The whole of autumn is about transience. The entire natural world seems to be shutting down, moldering, growing still. The days are short, the nights are long, and everything looks a little bleak . . . except for those leaves. Those kaleidoscopically lovely maples and birches and oaks allow us to gaze for a moment at the wonder of nature and to accept the inevitable quiescence of our own souls. Like so much else around us, it's not the leaves' beauty that moves us: It's the fact their beauty won't last. (Boston Globe, Sept. 22)
 The leaves are dying, brilliantly and raucously, sparing nothing as they go.  Even though we speed up every fall with more activity, more work, there is still part of us that is preparing to hunker down for the long winter that is to come.  Our technologically focused 21st Century life seems separate from nature, but fall reminds us of what we already know.  The cycles of creation, birth and death, are part of our life, too.

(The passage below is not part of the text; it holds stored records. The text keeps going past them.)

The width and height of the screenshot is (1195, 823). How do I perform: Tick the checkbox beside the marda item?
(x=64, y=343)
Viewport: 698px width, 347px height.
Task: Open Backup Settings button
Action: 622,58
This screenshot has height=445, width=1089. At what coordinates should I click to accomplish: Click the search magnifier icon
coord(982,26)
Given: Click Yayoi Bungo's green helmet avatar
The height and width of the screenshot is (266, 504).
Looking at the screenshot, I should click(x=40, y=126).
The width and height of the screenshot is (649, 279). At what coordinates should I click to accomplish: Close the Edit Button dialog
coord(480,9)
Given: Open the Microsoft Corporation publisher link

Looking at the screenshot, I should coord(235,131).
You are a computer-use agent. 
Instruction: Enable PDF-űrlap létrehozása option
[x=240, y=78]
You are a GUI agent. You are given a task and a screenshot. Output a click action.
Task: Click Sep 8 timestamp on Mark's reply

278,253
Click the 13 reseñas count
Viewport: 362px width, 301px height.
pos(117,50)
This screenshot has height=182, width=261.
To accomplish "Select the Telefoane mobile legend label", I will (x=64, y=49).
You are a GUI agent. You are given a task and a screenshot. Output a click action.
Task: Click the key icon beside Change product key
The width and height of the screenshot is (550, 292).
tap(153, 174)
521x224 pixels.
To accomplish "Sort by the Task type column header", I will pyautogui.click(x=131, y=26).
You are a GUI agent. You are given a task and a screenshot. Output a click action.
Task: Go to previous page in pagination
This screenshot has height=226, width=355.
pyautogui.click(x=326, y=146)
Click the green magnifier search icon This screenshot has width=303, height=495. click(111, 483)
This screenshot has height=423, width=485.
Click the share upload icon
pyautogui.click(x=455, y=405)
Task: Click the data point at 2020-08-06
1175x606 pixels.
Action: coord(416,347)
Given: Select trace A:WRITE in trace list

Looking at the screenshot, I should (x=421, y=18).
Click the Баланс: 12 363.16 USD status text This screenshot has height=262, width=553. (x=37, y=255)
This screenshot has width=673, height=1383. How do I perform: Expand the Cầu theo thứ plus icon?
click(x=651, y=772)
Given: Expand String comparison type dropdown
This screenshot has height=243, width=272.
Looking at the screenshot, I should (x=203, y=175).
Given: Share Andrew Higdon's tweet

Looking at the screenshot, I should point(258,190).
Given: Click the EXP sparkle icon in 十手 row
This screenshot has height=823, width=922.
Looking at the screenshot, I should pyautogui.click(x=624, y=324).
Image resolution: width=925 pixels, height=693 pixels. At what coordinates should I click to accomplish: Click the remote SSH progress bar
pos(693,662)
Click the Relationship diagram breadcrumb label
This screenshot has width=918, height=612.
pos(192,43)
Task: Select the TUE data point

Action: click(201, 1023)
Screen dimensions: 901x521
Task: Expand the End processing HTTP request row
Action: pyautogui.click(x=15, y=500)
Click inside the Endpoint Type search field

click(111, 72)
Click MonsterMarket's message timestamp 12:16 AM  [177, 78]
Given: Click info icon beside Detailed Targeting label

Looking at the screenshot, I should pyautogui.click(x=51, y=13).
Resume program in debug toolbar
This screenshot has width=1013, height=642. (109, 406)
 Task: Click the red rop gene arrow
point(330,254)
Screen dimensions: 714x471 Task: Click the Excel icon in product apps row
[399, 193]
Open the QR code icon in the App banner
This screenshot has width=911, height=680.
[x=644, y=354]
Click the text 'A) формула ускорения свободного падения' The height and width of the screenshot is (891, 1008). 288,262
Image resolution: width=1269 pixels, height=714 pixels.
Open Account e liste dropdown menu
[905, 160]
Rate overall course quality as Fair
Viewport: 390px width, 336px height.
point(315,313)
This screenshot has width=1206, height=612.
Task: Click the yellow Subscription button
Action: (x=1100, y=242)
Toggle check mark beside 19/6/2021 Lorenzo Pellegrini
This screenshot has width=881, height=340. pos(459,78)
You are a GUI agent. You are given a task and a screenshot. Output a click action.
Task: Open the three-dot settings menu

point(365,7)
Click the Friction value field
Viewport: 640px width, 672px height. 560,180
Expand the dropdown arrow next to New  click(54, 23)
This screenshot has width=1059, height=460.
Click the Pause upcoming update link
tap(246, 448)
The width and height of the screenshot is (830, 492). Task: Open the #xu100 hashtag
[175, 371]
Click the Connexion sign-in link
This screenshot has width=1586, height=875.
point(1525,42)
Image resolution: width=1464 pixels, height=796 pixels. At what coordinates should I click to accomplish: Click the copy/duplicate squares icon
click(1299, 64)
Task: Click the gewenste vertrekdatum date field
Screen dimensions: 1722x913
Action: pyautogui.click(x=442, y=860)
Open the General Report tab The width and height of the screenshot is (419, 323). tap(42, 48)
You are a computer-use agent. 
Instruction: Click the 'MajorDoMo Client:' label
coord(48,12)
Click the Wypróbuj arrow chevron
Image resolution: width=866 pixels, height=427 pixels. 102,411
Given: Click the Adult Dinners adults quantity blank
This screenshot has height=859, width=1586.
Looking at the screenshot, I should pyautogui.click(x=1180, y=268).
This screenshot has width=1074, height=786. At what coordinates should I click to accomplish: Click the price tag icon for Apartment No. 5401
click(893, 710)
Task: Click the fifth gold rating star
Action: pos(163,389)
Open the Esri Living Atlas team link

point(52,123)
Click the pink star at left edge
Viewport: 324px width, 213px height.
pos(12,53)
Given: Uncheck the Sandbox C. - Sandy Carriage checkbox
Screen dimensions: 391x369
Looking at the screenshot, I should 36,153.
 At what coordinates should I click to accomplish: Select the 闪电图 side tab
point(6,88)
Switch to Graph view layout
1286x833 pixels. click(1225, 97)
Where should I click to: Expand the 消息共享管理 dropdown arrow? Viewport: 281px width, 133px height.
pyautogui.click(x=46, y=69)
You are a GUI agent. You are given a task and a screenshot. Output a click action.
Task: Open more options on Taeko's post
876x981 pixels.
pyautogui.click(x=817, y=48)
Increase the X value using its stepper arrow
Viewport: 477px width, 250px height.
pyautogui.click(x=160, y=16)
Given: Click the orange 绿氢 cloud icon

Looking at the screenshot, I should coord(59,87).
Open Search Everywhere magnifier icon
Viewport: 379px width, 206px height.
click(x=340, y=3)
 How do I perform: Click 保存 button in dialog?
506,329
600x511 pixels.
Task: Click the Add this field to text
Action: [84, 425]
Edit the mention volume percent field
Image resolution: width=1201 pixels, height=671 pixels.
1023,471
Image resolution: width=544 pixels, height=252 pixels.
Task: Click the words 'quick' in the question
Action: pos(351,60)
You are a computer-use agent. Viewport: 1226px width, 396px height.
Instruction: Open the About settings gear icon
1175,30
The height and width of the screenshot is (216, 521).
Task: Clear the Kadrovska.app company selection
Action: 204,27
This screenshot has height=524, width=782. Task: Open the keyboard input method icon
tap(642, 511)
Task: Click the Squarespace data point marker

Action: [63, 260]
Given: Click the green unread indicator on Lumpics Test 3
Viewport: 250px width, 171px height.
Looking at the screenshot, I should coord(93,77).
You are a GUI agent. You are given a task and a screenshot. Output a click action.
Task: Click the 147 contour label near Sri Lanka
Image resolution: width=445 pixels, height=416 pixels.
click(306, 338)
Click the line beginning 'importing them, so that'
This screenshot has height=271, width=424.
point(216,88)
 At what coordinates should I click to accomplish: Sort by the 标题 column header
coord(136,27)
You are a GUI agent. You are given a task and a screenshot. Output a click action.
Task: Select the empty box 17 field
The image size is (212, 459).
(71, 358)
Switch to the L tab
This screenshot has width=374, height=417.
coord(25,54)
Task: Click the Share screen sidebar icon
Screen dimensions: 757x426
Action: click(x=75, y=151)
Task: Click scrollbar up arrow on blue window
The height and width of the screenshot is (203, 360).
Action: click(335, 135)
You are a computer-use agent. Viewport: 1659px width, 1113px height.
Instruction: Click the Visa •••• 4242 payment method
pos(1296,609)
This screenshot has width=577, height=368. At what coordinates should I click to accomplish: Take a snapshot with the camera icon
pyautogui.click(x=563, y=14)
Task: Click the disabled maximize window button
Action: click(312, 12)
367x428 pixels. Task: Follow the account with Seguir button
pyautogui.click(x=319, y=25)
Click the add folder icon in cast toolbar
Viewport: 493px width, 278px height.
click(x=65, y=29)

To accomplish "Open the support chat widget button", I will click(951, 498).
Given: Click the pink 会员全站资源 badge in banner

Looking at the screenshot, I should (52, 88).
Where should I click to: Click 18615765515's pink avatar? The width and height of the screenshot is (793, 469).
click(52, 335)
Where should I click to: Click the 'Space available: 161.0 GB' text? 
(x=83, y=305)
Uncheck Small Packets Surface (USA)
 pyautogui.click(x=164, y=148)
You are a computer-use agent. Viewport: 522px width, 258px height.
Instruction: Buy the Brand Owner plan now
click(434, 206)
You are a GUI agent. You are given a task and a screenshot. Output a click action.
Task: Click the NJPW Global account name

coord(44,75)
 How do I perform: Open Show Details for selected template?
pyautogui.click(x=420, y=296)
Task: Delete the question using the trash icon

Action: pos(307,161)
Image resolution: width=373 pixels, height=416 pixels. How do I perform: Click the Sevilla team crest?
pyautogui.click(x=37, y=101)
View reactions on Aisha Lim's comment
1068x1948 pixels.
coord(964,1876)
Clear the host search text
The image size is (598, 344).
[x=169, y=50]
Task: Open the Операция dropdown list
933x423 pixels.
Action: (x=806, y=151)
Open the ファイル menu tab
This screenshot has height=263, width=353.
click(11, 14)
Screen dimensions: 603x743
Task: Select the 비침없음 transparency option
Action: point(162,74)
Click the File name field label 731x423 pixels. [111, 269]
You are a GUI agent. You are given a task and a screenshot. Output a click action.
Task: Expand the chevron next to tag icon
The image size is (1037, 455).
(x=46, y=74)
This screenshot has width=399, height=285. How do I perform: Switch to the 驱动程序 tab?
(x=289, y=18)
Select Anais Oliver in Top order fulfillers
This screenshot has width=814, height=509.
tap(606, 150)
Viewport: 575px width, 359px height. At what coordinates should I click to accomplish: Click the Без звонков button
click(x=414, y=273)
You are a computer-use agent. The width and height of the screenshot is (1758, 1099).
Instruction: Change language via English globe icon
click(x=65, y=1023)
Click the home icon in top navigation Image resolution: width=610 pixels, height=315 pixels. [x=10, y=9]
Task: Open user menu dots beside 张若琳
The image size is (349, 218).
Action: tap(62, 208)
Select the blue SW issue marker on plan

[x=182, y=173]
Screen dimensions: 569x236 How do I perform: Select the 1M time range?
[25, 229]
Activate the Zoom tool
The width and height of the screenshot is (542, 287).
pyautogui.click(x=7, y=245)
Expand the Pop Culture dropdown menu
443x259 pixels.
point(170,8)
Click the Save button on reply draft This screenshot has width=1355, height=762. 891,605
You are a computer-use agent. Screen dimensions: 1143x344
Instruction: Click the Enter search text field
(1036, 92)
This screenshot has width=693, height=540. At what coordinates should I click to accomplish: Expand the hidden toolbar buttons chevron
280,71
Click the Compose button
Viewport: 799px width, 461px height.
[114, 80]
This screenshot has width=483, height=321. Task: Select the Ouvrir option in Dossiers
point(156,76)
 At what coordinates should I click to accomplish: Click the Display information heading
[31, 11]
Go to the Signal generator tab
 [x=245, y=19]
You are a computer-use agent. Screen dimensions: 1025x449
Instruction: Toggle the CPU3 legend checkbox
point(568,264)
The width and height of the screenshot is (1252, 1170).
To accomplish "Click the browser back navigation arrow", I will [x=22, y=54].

 The other piece I wanted to share with you is from Verlyn Klinkenborg, from Sunday’s New York Times.  Writing from a trip to northern Finland, he talks about the quiet,
deep in the forest north of the Arctic circle. Listening in the silence, at first he is disturbed by how little he hears—to fill the sound, he throws rocks, stamps his feet. A week later, things are different. Standing in the same spot he hears not deafening silence, but rushing water.  He writes,
Why had I not heard it that first night? The answer, I suppose, is that I was too busy not hearing the things I’m used to hearing, including the great roar that underlies the city’s quietest moments. It had taken a week to empty my ears, to expect to hear nothing and to find in that nothing something to hear after all. (NYT, 9/21/08)
 Nothing is something to hear--I think what both writers are pointing to is the way we do, or don’t, attend to our surroundings and our created nature. Our mortality is with us in every moment, but we forget.  We think technology can fix everything, and we try to engineer ourselves out our own mortal, fleshy selves. Accustomed to the sounds of ordinary city life, Klinkenborg is aware of how in their absence, they are still with him—he hears that they are not there, but doesn’t hear what is. Many of the blessings of our life are right in front of us, but we are quick to overlook them.
 The second song of Isaiah from the rite for Morning Prayer says, Seek the Lord while he wills to be found; call upon him when he draws near. The Lord always wills to be found, and is closer than we know.
  [My description of these articles is fine, but please look them up for yourself!  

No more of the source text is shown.